GROW: In our family’s department-store Nativity set, Joseph blends into the background: Mary and the infant Jesus steal the scene, she in her blue robes and looking over the sweet, tiny and vulnerable Son of God. Even the Magi stand out more than humble Joseph. Yet today’s Gospel focuses on Jesus’ earthly father, whom many of us Catholics grew to know a little better during the Year of St. Joseph in 2021. Imagine Joseph’s shock at learning Mary was pregnant! Rather than quietly divorcing her, he accepts the angel’s words at face value: “For it is through the Holy Spirit that this child has been conceived in her. She will bear a son and you are to name him Jesus, because he will save his people from their sins.” Joseph takes Mary into his home and embraces her and the child Jesus she bears. As we celebrate this fourth Sunday of Advent, we can all do well to follow Joseph and Mary’s example by saying “yes” to God, even though it may turn our lives upside down. We can dust off our Nativity scenes and ask the Lord to help us prepare our hearts and homes for Jesus.

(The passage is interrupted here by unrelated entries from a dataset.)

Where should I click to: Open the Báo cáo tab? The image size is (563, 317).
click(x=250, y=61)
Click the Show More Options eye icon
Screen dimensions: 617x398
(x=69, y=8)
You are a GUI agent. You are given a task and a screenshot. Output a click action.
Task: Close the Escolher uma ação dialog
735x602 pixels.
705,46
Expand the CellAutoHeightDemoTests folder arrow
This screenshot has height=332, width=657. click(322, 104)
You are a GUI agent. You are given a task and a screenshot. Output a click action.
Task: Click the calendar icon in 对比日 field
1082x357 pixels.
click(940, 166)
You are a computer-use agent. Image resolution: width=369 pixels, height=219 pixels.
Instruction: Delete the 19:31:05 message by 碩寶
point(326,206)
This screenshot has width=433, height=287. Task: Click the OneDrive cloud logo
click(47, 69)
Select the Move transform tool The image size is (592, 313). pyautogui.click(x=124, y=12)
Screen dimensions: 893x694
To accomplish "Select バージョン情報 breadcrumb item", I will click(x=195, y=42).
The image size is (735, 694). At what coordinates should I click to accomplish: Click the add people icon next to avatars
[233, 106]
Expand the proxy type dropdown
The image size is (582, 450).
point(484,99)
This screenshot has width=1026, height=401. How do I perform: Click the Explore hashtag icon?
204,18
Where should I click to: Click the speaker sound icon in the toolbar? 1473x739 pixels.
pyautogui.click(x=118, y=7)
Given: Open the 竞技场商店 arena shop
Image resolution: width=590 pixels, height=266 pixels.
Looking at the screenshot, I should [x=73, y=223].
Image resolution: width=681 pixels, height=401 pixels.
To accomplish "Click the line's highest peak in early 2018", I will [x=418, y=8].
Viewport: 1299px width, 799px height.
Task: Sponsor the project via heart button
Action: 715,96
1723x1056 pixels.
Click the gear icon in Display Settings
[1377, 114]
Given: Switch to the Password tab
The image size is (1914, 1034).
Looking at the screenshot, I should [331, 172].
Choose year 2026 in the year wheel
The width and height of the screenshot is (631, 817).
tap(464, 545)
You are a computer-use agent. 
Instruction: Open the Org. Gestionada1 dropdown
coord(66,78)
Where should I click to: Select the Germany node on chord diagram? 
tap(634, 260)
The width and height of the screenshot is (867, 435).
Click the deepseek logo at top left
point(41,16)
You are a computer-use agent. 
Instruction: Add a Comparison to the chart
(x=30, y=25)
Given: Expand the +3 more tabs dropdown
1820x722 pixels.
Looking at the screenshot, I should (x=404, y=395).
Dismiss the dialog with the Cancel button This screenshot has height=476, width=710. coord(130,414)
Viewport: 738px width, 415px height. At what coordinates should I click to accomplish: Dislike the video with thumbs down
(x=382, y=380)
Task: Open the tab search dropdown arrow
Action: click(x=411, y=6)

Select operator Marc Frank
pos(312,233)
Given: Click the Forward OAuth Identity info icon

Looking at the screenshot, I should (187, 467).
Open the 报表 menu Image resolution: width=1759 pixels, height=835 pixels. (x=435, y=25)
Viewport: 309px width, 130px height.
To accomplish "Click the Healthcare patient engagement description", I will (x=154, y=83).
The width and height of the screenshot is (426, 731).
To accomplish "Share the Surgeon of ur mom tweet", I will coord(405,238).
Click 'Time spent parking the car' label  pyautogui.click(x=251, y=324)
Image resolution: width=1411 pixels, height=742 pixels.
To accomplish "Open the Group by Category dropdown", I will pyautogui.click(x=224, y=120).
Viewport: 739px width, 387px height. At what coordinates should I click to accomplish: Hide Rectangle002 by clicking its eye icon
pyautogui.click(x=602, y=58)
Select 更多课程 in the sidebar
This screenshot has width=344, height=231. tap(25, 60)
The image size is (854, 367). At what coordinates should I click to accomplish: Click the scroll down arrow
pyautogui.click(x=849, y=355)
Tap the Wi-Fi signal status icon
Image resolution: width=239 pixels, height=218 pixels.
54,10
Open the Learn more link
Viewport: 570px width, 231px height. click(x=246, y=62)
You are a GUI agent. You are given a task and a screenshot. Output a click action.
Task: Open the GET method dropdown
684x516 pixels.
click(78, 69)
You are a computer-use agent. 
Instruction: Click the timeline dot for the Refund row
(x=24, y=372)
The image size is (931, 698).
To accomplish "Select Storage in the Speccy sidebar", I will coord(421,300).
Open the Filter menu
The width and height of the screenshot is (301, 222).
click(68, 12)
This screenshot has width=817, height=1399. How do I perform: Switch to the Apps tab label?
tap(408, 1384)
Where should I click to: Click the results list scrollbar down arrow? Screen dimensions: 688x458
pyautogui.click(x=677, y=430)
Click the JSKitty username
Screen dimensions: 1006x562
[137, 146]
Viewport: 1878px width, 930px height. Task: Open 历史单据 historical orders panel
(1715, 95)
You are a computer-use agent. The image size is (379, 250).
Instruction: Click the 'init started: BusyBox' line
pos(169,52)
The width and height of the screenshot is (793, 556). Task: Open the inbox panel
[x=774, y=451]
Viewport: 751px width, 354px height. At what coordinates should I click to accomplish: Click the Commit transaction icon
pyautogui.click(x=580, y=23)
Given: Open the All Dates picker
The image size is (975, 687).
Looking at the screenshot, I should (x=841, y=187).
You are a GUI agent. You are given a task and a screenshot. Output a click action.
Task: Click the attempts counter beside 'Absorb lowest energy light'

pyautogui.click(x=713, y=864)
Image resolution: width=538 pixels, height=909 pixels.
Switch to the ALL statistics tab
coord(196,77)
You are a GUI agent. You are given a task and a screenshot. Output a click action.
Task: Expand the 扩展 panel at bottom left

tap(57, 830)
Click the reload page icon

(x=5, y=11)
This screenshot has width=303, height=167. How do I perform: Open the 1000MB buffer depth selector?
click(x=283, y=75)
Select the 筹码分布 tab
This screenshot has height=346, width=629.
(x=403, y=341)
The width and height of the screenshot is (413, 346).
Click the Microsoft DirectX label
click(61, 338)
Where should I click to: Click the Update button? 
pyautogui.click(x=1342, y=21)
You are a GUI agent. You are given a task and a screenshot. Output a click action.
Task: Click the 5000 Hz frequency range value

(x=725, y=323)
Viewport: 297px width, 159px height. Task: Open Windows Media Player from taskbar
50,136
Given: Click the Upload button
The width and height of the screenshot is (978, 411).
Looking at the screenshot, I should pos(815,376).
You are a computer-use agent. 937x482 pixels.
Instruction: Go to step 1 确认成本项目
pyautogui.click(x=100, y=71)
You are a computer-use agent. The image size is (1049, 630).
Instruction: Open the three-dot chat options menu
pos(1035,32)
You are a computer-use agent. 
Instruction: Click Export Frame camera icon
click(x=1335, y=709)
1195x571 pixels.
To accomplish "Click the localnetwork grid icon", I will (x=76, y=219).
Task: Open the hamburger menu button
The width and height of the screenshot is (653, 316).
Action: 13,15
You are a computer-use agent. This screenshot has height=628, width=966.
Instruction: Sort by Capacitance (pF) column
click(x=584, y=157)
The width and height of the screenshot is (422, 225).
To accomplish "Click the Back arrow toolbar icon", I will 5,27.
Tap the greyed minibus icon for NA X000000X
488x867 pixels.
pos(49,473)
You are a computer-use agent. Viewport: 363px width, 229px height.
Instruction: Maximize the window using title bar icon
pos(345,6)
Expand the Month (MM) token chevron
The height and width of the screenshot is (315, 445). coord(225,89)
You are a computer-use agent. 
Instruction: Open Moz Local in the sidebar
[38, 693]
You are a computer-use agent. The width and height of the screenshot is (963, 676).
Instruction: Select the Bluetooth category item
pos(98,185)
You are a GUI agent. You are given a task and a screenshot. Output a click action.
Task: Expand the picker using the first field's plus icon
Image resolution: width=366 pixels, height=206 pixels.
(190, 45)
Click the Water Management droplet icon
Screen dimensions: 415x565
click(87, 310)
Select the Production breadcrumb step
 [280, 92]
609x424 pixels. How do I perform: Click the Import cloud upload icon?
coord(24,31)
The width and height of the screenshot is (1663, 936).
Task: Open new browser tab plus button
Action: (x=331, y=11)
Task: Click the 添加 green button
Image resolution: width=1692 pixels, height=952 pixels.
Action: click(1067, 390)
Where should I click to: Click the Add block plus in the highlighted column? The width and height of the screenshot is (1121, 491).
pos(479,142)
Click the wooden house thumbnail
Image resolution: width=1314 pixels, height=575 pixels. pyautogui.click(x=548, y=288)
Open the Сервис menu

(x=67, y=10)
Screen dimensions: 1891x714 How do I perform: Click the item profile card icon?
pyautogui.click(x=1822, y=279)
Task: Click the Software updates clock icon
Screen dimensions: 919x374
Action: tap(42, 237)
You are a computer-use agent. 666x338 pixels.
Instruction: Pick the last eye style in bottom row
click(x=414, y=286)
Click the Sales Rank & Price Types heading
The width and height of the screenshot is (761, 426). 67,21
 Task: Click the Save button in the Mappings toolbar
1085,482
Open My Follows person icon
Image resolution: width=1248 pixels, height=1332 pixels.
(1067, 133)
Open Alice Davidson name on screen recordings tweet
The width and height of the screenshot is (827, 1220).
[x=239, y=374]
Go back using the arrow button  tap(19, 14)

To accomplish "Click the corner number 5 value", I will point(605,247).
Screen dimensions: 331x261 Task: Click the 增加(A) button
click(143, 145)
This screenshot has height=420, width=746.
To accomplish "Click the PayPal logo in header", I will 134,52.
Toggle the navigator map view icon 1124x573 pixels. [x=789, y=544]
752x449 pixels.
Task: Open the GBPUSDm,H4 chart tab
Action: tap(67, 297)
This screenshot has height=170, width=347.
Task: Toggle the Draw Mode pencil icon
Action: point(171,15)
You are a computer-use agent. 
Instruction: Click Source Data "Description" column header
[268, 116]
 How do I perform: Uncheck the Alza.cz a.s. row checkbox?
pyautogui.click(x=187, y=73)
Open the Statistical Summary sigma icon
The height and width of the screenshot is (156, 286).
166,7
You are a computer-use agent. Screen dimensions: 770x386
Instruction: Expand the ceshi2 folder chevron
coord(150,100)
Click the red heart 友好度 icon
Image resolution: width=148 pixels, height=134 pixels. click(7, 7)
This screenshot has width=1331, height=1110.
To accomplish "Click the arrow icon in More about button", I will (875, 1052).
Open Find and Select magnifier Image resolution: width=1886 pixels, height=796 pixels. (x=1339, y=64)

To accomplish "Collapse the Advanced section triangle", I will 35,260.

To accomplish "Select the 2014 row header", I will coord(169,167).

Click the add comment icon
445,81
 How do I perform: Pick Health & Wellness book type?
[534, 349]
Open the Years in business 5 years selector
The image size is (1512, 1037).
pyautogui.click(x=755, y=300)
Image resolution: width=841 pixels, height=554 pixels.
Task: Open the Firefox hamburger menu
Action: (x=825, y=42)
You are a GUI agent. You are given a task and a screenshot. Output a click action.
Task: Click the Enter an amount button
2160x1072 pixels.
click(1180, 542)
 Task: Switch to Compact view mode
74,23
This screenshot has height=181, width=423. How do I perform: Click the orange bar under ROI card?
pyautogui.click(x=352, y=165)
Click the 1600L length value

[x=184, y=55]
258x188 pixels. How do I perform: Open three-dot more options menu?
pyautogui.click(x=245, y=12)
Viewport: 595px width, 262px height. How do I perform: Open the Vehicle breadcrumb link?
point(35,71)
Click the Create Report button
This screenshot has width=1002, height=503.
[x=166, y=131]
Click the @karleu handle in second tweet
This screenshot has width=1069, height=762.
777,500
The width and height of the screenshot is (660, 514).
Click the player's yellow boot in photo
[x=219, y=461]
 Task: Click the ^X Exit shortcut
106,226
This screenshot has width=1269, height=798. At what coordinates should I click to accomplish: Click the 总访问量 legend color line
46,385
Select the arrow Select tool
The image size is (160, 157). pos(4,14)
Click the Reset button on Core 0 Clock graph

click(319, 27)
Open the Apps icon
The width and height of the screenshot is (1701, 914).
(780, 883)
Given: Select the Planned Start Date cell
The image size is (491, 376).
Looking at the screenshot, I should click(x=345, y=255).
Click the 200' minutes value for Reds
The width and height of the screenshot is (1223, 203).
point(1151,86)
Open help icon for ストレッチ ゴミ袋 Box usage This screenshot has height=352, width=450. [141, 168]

GO EVANGELIZE | PRAYER, INVITATION, WITNESS, ACCOMPANIMENT
GO: I remember our first trip to the pediatrician with our newborn. Our job as parents, he said in so many words, was to raise him so that he’d be ready to leave us at 18. As our youngest approaches that milestone, I’m having a hard time letting go. In his apostolic letter Patris Corde, Pope Francis holds up St. Joseph as an example of what it means to be a father (and I think this applies to mothers, too): “Every child is the bearer of a unique mystery that can only be brought to light with the help of a father who respects that child’s freedom. A father who realizes that he is most a father and educator at the point when he becomes ‘useless,’ when he sees that his child has become independent and can walk the paths of life unaccompanied. When he becomes like Joseph, who always knew that his child was not his own but had merely been entrusted to his care.” Joseph and Mary loved Jesus in this way, accepting that Jesus did not “belong” to them but to all of us. Whether or not we are parents, we can learn from their example, entrusting our lives and those of our loved ones to God. As St. Paul reminds us, we “belong to Jesus Christ.”
ACTION: “Behold, the virgin shall conceive and bear a son, and they shall name him Emmanuel, which means ‘God is with us.’” As you light the Advent candles or say evening prayers this week, reflect on the ways Jesus has made his presence known to you today and give thanks.